##### Source #####

I thought it was about time to resurrect this thread.
It seems to me that the "Find Your Fate" books are undeservedly ill-regarded by fans, mostly because of the problems presented by the "Choose Your Own Adventure" format. There are many contradictory stories in a FYF book; how do these stories fit into the larger Indy canon? (How did Indy escape from the Legion of Death, for example, before getting caught up in the events of Raiders
It's not an easy question. The consensus approach thus far, as evidenced by TheRaider.Net's own Indy timeline, is to treat the premise of each FYF book as canon, but stay silent about what happens after the reader is presented with his/her first decision point. I don't find this to be a particularly useful approach, because
- it doesn't actually answer any questions; it just responds to "what happened then?" with a big shrug.
- it ignores the vast majority of the content of the books. At most, a few pages at the beginning are considered canon, and the rest is worthless. That doesn't seem like it's getting the most value from these books.
Now, Junior suggested an intriguing alternative several years(!) ago:
That certainly gets more value from the books... the problem is that it's a subjective process: reasonable minds can disagree about what constitutes the "best parts" of these stories. Plus, synthesizing elements from the various branches is more of an art than a science; no two Indy fans would create the same story out of any given book.

#####

• Given task 1:
In the records, rewrite the part that opens with the line containing "The width and height of the screenshot is (1181, 700)." and closes with the line containing "should pyautogui.click(x=472, y=21).", putting "magnifying glass" in place of "magnifier" and leaving everything else as it is.
• Given task 2:
Carry on the post about fitting the "Find Your Fate" books into the Indy canon, starting right after its last sentence.

##### Exercise inputs #####

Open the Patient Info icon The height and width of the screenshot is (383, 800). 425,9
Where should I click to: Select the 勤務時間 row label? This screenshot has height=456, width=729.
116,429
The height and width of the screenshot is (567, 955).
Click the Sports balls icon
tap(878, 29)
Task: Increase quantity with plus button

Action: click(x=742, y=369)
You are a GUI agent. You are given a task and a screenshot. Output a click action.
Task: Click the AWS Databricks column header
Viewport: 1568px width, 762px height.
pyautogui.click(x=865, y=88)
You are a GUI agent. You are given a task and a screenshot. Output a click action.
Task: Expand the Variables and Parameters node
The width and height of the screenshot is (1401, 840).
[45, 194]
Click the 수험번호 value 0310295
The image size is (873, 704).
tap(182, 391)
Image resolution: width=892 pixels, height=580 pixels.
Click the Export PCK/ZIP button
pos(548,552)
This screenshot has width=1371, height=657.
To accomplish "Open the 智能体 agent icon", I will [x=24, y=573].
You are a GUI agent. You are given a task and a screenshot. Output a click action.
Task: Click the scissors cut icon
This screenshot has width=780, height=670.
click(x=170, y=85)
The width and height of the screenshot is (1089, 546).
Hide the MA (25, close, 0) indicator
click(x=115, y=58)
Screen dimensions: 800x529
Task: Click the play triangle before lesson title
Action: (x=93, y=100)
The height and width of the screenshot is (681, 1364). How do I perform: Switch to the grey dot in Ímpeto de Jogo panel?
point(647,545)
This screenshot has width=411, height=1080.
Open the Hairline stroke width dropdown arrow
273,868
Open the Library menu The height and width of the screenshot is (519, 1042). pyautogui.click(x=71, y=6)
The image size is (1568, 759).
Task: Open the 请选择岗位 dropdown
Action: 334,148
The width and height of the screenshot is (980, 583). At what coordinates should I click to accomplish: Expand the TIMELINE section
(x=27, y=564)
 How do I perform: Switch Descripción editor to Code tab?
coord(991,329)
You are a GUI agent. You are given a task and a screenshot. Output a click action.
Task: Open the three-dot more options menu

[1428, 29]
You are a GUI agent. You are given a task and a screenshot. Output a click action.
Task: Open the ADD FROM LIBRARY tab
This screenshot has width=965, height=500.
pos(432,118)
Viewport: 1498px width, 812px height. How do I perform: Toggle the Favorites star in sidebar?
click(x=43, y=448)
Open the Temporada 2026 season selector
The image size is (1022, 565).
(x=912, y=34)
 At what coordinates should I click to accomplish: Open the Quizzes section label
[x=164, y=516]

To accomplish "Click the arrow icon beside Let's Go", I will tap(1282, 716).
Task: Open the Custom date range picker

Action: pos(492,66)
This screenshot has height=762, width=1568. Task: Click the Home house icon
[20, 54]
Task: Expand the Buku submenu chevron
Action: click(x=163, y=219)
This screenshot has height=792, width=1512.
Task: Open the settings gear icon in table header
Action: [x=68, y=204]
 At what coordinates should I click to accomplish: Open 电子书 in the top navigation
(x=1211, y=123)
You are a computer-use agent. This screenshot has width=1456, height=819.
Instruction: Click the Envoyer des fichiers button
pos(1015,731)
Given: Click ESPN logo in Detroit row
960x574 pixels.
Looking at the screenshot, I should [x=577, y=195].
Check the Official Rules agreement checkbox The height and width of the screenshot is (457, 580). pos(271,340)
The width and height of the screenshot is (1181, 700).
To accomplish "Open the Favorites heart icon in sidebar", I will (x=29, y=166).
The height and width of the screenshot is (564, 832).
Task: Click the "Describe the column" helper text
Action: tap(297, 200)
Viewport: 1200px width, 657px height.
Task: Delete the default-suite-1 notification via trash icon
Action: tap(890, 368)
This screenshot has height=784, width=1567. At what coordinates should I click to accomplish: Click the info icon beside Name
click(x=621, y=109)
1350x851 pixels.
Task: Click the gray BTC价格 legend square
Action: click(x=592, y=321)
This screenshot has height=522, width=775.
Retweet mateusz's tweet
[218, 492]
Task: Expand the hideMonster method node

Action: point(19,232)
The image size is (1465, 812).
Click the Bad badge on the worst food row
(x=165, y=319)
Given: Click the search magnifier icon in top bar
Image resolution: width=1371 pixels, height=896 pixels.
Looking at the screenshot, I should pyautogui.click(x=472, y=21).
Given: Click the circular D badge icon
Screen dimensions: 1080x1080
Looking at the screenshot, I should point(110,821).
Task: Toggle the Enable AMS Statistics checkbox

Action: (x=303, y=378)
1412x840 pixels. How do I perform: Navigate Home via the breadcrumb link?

#####

• Answer 1:
The width and height of the screenshot is (1181, 700).
To accomplish "Open the Favorites heart icon in sidebar", I will (x=29, y=166).
The height and width of the screenshot is (564, 832).
Task: Click the "Describe the column" helper text
Action: tap(297, 200)
Viewport: 1200px width, 657px height.
Task: Delete the default-suite-1 notification via trash icon
Action: tap(890, 368)
This screenshot has height=784, width=1567. At what coordinates should I click to accomplish: Click the info icon beside Name
click(x=621, y=109)
1350x851 pixels.
Task: Click the gray BTC价格 legend square
Action: click(x=592, y=321)
This screenshot has height=522, width=775.
Retweet mateusz's tweet
[218, 492]
Task: Expand the hideMonster method node

Action: point(19,232)
The image size is (1465, 812).
Click the Bad badge on the worst food row
(x=165, y=319)
Given: Click the search magnifying glass icon in top bar
Image resolution: width=1371 pixels, height=896 pixels.
Looking at the screenshot, I should pyautogui.click(x=472, y=21).

• Answer 2:
So (because I'm an OCD Indy nerd and issues like this literally keep me up at night) I would like to propose another solution. While there are many narrative paths in these books, the possibilities aren't infinite. Each path can be evaluated against just a couple of simple criteria, and in most instances a single "best" path can thus be determined. This path's story should then be considered canon.
Seems reasonable, right? But what criteria should be used to evaluate the narrative paths? Well, I would suggest the best path is
- the longest path (as measured in number of pages) that
- does not thoroughly contradict established Indy canon.
If the longest path ends with Indy getting burned alive in 1934, for example, well that contradicts all of the movies, so it can't be canon and it shouldn't be considered the best path.
I wanna wrap this up before it turns into a Master's thesis, but because this proposal involves determining the longest path in each of the Find Your Fate books, it would be extremely helpful to chart out all of the paths. You guessed it: I've got charts! Here's one for Find Your Fate #1: Indiana Jones and the Curse of Horror Island
(Each bubble is a page, and ending pages appear as black boxes. Purple bubbles are illustration pages. You can see there are 18 endings, and the longest path ends on page 63.)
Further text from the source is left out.